The so-called First Sunday-School in Portsmouth was once located on the east side of Washington Street, between Hancock and Court Streets, where the Strawbery Banke Museum’s Walsh House stands today.

The story of the small home that once stood on this spot began with the Great Portsmouth Fire of 1813. When the smoke cleared on the following morning, all that remained of the NH Union Bank, which stood on the southeast corner of Pleasant and State Streets, was its vault, standing defiantly among the ashes. 

In 1814, the Union Bank built this structure, which at that time was a single story, to enclose their safe and to serve as a temporary bank.

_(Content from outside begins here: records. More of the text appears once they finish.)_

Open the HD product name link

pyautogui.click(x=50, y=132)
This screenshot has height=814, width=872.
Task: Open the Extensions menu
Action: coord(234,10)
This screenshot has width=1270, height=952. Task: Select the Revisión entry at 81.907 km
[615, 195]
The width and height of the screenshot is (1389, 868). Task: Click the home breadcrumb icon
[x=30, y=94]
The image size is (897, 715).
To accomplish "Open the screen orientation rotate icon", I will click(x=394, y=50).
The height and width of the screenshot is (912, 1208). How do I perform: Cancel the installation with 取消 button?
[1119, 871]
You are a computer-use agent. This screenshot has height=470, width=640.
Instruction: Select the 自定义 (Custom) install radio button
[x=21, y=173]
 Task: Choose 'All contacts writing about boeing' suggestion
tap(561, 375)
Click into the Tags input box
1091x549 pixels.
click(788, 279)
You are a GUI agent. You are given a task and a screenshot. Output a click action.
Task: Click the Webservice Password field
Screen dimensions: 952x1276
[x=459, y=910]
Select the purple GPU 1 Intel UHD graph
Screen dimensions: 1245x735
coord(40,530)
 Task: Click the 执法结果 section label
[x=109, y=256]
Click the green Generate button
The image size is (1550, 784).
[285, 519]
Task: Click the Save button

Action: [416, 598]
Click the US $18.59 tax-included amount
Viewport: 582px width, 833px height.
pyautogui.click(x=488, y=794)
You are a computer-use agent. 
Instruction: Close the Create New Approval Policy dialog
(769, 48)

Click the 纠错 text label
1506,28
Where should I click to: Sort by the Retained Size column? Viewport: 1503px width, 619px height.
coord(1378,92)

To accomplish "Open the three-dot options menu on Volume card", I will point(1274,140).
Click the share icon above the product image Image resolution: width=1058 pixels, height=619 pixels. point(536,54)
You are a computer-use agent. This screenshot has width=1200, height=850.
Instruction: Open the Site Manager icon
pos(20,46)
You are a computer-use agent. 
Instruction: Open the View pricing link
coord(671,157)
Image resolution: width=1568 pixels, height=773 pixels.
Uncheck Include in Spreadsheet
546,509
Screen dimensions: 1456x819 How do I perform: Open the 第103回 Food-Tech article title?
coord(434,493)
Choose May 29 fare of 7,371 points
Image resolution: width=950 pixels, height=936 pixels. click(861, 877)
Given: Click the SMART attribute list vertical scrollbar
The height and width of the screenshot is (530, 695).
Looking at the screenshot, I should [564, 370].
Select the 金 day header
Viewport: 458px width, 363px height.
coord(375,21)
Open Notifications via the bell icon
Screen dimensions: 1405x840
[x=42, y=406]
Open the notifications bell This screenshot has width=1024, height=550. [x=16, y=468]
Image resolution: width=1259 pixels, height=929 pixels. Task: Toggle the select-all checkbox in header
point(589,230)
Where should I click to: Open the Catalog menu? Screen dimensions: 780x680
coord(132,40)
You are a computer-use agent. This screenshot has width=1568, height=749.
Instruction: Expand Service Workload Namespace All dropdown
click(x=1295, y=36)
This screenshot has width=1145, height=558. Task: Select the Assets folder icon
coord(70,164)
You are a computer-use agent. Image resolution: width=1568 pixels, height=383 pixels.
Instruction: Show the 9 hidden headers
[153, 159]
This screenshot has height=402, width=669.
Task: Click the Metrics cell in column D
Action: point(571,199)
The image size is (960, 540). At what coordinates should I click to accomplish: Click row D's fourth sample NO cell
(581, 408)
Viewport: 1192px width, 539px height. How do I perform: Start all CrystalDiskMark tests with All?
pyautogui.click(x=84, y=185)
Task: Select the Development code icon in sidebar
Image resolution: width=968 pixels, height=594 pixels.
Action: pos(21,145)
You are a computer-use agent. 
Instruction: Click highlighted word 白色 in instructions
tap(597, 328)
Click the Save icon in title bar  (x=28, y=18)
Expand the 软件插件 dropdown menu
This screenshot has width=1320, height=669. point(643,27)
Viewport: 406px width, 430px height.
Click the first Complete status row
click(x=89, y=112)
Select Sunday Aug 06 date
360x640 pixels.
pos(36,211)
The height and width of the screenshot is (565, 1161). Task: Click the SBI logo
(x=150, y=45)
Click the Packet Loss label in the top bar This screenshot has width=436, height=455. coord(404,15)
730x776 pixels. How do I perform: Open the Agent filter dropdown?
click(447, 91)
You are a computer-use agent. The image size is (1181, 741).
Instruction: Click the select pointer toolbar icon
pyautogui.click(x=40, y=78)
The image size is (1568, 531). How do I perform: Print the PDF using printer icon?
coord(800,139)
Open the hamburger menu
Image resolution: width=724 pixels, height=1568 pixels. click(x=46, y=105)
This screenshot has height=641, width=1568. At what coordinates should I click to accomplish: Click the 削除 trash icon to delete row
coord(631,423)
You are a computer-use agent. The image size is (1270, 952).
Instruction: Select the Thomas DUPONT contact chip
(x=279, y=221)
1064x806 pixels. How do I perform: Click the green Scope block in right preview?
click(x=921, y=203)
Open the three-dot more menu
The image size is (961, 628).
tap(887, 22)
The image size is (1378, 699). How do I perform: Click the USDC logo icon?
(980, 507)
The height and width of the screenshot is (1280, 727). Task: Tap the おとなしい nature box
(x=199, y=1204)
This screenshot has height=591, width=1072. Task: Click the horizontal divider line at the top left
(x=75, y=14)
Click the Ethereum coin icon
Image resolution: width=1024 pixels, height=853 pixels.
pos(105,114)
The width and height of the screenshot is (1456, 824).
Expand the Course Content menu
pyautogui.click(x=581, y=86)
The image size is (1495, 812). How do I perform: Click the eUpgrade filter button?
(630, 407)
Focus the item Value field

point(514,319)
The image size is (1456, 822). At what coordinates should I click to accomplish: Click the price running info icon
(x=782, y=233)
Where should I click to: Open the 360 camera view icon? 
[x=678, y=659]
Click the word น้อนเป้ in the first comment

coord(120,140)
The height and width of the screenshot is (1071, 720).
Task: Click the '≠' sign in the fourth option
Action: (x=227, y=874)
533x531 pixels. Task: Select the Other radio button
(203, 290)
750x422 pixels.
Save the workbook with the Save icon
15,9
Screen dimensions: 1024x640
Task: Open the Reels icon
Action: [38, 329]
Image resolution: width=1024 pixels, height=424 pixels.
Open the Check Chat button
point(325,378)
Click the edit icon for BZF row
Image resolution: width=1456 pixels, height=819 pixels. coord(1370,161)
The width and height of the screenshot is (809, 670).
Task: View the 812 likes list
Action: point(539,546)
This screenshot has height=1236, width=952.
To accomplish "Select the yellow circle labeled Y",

Four years later, when the bank had no more need of the little building, Joseph Haven purchased it for the South Parish. It served as the church's Sunday-School starting in June, 1818. The following year, it was moved to Wentworth Street, not far from the Livermore Street home of Reverend Nathan Parker, spiritual leader of the South Parish. In 1828, the Pleasant Street Congregational Society purchased the building and relocated it to Livermore Street, where the Livermore House stands today. It was used as a vestry for their church – now an apartment house – on the southwest corner of Pleasant and Livermore Streets.

The little house that could took one last journey when, in 1884, a new owner moved it to Washington Street. He added a half-story to the structure and converted it to a two-family rental property. 

At the time, the Walsh House stood about 80 feet farther south (on the right in this photograph), and the First Sunday-School sat between it and the Penhallow House. After urban renewal ended the building's travels in 1963, Strawbery Banke moved the Walsh House to its present location.

By the way, I call this the First Sunday-School because that is the name it was given by C. S. Gurney in his 1902 book, Portsmouth . . . Historic and Picturesque. It was first used as a Sunday-School in June, 1818, although even he admits that “This, however, was not strictly speaking the first Sabbath-school in Portsmouth.” That honor, apparently, goes to a religious school for African-American children that was held in a room of a private home. The First Sunday-School was probably the first building in Portsmouth to serve in this capacity.

Gurney did not include a photograph of the building in his book, so these black-and-white pictures are from the National Park Service’s Historic American Buildings Survey (HABS), created in 1961.


As you can see from my photograph of this scene, almost three feet of snow in the last two weeks is hampering my Walk Portsmouth excursions! The yellow house in my picture is the Walsh House, which was moved to this location in 1969. The next house north (left background) in both photos is the Penhallow House.